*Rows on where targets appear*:
○ ○ ○ ○ ○ ○ ○

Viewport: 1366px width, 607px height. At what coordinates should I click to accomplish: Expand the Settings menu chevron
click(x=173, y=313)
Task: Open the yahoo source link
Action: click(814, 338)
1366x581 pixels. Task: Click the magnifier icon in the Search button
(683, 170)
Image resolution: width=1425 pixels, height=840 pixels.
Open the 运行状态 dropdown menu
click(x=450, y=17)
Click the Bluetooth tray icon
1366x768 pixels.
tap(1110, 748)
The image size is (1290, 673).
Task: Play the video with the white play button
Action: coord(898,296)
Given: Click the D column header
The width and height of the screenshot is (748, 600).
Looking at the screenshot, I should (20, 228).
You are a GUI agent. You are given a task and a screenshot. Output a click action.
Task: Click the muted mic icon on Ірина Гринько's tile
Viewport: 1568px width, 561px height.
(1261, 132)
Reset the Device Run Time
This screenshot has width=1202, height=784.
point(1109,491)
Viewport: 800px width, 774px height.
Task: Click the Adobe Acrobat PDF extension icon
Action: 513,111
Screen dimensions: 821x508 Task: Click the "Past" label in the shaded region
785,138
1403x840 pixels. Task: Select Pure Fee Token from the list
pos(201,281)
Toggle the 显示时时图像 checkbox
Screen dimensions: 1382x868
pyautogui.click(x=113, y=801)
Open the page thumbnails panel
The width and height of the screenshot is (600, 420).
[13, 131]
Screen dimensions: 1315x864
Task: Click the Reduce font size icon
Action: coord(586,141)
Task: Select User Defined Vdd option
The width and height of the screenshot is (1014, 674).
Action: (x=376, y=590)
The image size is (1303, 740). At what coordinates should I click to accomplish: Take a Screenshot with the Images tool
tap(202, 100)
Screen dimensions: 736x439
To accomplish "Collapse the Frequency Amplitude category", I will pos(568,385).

○ ○ ○ ○ ○ ○ ○

*Written instruction*: Select every line of the data above that contains the word "menu", and copy each one out.

*Response to the exercise*:
Viewport: 1366px width, 607px height. At what coordinates should I click to accomplish: Expand the Settings menu chevron
Open the 运行状态 dropdown menu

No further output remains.